En effet, lorsque, sur un marché, la capacité des moyens de production ne peut pas s’ajuster rapidement à la demande, les prix fluctuent selon des périodes de surcapacité et de sous-capacité. Dans le secteur de l’électricité ce phénomène est d’autant plus marqué que la durée de vie des installations se compte en décennies et que les prix de marché (ceux de l’électricité ou, à l’avenir, ceux de la capacité de production), en période de surcapacité, descendront très bas. Ils devront donc remonter très haut pour financer les investissements qui seront nécessaires, au risque donc de ne pouvoir répondre à tout moment à la demande ce qui, à terme, se traduira par des défauts de fourniture. Ajoutons que l’information des acteurs sur une aussi longue période ne peut pas être bonne et que les acteurs, qui seront peu nombreux, formeront un oligopole.
Le marché ne peut donc pas garantir l’approvisionnement. L’article 36 du traité de Lisbonne, éclairé par la jurisprudence, est alors applicable à moins que l’on préfère se référer à l’article 194 appuyé par le principe de « l’effet utile ».
En France pendant des décennies le régime électrique a fourni une électricité sûre et bon marché. Pourquoi ne pas s’en inspirer ?
Comme la rentabilité d’un moyen de production dépend de la capacité des autres moyens, comme l’électricité ne se stocke pas et comme le système a une grande inertie (un moyen de production dure très longtemps), il faut une programmation d’ensemble et celle-ci, pour être efficace, doit être autoritaire, ce qui conduit à l’idée d’une entité centrale qui aurait le monopole de la production, de l’importation et de la vente en gros. La concurrence ne serait pas absente de ce dispositif. Il y aurait un appel d’offres pour la fourniture des équipements, un autre pour l’exploitation de ces moyens de production. Le prix de vente en gros simulerait ce que donnerait une concurrence parfaite, dont on a vu qu’elle n’est pas possible. Cette tarification serait construite comme le « tarif à la Boiteux », avec son tarif Tempo et son tarif EJP où les prix sont très différents selon le moment et le profil de la consommation. De plus, les fournisseurs seraient en concurrence, non pas sur leur prix d’achat mais sur leur prix de vente, leur efficacité et la qualité des services rendus.
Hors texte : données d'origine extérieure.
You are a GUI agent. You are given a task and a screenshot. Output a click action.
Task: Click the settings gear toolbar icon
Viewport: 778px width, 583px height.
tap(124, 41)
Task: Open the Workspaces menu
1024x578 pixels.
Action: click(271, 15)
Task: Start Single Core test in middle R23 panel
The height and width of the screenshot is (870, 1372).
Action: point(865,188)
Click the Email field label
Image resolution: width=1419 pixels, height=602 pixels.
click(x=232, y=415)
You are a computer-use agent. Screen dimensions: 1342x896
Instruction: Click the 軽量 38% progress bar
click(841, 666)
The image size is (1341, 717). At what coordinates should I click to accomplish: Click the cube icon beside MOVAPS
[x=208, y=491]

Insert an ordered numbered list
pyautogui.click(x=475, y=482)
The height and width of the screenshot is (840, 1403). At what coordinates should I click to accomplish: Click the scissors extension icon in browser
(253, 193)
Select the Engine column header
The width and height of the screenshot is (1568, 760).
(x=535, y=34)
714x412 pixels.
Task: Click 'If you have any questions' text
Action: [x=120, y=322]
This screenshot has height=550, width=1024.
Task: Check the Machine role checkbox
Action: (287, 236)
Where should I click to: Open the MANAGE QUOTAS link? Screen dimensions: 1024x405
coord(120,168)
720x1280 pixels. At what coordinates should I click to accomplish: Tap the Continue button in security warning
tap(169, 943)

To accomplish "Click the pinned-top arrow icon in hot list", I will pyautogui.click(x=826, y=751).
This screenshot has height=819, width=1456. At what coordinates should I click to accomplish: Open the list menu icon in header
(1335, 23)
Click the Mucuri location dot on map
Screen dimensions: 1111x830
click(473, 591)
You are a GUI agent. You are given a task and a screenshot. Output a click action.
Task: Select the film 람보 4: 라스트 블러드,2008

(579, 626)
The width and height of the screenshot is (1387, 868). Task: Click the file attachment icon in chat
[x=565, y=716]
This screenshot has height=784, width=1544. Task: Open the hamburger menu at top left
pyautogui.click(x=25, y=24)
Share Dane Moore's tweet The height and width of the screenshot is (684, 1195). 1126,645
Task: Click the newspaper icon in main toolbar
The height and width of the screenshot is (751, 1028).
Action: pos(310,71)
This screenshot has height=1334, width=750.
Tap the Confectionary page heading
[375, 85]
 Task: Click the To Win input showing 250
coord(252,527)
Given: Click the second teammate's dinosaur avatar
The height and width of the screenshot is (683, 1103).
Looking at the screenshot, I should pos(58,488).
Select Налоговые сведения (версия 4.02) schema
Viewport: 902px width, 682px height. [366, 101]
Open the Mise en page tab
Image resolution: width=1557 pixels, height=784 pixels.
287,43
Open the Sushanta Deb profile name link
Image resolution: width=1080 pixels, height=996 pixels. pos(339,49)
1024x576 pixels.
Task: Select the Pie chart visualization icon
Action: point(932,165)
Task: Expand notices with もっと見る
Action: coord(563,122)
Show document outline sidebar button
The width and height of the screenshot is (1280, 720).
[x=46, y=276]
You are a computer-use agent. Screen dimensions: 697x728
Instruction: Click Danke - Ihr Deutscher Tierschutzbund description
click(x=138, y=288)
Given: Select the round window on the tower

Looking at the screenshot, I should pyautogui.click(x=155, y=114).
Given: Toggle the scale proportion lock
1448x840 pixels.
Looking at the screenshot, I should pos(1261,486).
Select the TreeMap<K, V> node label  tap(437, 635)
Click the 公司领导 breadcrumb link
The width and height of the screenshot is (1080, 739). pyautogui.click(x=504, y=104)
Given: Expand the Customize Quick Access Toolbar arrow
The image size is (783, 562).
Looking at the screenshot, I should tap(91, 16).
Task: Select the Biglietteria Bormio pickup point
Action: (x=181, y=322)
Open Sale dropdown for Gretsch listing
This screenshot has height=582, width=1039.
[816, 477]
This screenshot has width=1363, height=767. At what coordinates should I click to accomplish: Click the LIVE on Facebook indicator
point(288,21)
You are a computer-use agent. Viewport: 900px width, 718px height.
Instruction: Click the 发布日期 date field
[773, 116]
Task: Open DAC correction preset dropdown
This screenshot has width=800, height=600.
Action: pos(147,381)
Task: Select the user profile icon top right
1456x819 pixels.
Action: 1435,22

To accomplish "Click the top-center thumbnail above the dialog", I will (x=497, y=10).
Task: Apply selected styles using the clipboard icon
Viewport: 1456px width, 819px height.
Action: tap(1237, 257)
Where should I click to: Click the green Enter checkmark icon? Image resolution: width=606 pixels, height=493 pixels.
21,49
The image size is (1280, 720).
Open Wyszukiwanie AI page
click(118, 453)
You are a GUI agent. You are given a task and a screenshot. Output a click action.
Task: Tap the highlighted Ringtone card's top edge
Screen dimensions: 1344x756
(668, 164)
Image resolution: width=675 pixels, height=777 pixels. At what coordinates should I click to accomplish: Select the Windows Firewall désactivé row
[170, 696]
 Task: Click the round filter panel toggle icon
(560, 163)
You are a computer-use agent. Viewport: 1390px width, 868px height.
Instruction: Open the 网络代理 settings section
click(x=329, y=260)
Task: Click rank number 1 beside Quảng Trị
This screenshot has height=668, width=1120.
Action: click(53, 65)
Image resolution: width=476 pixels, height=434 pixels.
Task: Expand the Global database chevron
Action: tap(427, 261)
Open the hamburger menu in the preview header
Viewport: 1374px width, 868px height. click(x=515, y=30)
Le droit européen ne s’y oppose pas. Certes, cette responsabilité reconnue aux États ne doit pas cacher qu’une coopération entre eux peut être efficace et parfois nécessaire.
Une coopération entre des États responsables de leur politique de l’énergie
Des coopérations entre États menées à l’écart des règles communautaires se sont montrées très efficaces : pensons à Airbus par exemple. Le traité sur l’Union européenne a créé un mode de coopération qui respecte la responsabilité des États, non pas la « coopération renforcée » mais la « coopération structurée permanente », réservée à la Défense et à la fabrication d’armement. Dans ce secteur, la situation est très différente d’un État membre à l’autre ; tous les États n’ont pas exactement les mêmes visées stratégiques ; tous n’accepteraient pas de s’engager dans une démarche commune à tous. Il en est de même dans l’énergie, secteur stratégique. Quelques pays pourraient-ils trouver intérêt à engager une coopération allant très loin, jusqu’à créer un 16 février 2017 unique, commun à ces pays ? Encore faudrait-il que l’attitude de ces pays à l’égard des différents moyens de production soit, sinon la même, du moins compatible.
Henri Prévot
[1] Plus de commentaires, sont donnés dans La France : économie, sécurité (Henri Prévot – Hachette 1994), accessible sur Internet.